Scan the records below for the line containing "Click the DOMAIN NAME column header" and the line containing "You are a computer-use agent. This". Copy both, plus every line between, exactly.

*****

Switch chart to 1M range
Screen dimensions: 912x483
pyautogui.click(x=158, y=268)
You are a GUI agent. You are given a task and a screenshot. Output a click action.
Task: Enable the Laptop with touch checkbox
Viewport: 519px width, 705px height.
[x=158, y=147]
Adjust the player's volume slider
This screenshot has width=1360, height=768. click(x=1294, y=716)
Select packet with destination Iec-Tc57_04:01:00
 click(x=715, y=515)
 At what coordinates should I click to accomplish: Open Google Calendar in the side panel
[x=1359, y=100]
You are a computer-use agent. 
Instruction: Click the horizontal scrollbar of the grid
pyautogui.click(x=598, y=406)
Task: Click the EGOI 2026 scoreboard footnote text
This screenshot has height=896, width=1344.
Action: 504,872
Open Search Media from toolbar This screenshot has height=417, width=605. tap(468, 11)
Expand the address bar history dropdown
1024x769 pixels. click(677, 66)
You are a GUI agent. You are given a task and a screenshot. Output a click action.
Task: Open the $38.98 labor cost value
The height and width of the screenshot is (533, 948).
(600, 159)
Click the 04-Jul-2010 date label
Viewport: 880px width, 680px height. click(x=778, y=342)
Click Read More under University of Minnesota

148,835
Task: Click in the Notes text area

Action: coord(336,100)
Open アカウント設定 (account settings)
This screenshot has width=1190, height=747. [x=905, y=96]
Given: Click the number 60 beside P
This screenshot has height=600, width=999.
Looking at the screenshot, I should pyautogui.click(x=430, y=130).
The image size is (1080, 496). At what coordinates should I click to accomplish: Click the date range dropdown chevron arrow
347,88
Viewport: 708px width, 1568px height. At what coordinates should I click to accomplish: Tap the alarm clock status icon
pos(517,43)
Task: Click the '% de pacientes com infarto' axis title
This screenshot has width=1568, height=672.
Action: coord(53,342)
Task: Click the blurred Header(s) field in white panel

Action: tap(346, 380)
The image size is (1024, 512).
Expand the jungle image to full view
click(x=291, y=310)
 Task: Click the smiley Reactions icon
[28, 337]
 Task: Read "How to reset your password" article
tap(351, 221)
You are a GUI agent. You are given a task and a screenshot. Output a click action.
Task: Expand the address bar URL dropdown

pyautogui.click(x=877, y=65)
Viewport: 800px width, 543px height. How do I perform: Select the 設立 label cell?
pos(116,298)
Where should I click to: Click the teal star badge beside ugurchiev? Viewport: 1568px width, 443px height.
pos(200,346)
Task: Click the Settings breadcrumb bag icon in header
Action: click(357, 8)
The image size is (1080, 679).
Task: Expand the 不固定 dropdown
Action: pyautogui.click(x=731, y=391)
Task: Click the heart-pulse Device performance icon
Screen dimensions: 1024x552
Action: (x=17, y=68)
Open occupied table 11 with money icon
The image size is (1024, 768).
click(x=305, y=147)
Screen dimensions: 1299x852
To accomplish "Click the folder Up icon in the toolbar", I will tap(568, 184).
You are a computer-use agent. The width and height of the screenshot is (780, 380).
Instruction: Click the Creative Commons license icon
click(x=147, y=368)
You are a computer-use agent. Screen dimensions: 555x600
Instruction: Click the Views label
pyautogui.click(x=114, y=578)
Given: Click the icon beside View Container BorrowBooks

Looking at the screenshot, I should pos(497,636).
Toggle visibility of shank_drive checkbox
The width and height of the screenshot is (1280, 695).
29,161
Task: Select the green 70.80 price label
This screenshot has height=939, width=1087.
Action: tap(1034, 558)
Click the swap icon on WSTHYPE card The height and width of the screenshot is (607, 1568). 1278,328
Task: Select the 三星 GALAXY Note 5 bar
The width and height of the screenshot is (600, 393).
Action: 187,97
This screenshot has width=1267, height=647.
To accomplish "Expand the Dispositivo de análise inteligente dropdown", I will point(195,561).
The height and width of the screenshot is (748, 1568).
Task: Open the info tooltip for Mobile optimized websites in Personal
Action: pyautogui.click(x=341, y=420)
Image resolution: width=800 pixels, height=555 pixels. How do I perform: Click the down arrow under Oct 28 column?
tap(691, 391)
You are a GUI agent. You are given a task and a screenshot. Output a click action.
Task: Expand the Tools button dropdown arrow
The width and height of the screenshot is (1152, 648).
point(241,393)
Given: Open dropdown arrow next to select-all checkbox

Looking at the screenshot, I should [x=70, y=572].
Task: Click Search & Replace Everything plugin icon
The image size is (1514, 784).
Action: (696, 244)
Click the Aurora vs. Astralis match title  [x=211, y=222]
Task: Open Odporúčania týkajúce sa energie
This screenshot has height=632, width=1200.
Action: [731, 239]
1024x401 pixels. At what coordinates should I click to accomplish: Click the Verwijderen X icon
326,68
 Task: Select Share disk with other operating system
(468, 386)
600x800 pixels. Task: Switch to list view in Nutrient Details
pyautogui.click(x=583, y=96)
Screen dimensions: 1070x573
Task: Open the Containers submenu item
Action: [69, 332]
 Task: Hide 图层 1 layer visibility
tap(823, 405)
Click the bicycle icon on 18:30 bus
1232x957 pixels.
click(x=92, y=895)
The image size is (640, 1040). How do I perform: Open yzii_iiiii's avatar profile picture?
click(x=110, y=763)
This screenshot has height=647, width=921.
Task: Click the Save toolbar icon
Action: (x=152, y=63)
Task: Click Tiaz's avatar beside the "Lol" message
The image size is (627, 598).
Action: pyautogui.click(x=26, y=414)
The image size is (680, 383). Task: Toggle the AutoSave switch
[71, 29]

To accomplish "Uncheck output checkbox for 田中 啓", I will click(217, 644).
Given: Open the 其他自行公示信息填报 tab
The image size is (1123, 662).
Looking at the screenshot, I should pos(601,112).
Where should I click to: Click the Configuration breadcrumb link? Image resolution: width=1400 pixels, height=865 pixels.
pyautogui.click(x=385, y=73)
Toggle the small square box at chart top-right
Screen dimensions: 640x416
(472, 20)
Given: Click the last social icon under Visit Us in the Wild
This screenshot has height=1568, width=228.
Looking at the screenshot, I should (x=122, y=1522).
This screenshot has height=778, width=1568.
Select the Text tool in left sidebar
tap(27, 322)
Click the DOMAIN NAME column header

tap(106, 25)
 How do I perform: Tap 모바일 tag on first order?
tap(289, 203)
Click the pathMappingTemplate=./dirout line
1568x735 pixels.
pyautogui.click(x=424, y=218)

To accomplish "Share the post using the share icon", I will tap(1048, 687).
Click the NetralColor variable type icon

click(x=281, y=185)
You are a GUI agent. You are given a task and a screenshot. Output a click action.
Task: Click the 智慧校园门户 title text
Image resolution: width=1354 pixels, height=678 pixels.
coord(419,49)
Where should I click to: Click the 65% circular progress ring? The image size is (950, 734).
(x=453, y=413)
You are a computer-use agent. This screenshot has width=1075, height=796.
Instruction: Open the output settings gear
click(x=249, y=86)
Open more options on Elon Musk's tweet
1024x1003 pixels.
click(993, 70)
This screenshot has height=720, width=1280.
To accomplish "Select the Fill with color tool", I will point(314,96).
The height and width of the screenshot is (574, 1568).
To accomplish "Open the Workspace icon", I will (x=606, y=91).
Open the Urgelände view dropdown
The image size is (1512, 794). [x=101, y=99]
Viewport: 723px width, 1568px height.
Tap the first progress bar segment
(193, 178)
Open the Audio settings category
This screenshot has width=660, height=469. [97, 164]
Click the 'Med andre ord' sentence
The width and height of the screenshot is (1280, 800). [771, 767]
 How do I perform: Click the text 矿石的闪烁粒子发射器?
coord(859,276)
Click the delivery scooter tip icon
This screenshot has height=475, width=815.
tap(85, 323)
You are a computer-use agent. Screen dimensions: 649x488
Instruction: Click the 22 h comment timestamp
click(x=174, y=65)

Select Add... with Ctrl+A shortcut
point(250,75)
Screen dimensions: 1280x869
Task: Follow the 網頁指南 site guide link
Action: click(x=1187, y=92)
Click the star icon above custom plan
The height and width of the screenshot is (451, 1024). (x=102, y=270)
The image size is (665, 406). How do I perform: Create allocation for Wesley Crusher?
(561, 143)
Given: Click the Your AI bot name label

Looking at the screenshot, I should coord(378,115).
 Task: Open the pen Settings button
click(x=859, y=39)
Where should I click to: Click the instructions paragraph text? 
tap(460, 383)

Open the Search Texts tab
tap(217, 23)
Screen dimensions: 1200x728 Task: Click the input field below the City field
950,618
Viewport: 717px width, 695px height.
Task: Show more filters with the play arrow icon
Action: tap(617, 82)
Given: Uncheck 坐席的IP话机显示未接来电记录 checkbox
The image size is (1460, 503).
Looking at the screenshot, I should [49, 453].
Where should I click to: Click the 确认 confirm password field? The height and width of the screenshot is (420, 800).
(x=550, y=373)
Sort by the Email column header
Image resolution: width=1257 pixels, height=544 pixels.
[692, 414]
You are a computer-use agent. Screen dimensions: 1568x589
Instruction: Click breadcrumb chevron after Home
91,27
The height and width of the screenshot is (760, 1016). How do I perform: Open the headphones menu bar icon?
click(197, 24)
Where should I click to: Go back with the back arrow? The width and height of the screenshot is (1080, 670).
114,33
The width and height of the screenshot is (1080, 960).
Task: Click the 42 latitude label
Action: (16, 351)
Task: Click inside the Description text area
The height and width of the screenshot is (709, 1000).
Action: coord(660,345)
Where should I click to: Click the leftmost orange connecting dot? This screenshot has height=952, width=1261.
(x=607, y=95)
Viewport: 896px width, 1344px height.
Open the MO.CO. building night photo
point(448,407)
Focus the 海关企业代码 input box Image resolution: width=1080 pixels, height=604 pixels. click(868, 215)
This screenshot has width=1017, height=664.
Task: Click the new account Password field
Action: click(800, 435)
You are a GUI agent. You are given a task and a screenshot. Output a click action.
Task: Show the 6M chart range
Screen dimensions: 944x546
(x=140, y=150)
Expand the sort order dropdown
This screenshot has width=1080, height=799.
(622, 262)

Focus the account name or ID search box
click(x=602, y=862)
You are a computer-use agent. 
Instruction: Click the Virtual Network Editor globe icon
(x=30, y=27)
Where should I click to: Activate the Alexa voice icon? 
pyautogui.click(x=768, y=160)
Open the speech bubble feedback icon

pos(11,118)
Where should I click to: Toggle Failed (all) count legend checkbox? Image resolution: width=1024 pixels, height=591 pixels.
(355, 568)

*****

Response –
Click the DOMAIN NAME column header

tap(106, 25)
 How do I perform: Tap 모바일 tag on first order?
tap(289, 203)
Click the pathMappingTemplate=./dirout line
1568x735 pixels.
pyautogui.click(x=424, y=218)

To accomplish "Share the post using the share icon", I will tap(1048, 687).
Click the NetralColor variable type icon

click(x=281, y=185)
You are a GUI agent. You are given a task and a screenshot. Output a click action.
Task: Click the 智慧校园门户 title text
Image resolution: width=1354 pixels, height=678 pixels.
coord(419,49)
Where should I click to: Click the 65% circular progress ring? The image size is (950, 734).
(x=453, y=413)
You are a computer-use agent. This screenshot has width=1075, height=796.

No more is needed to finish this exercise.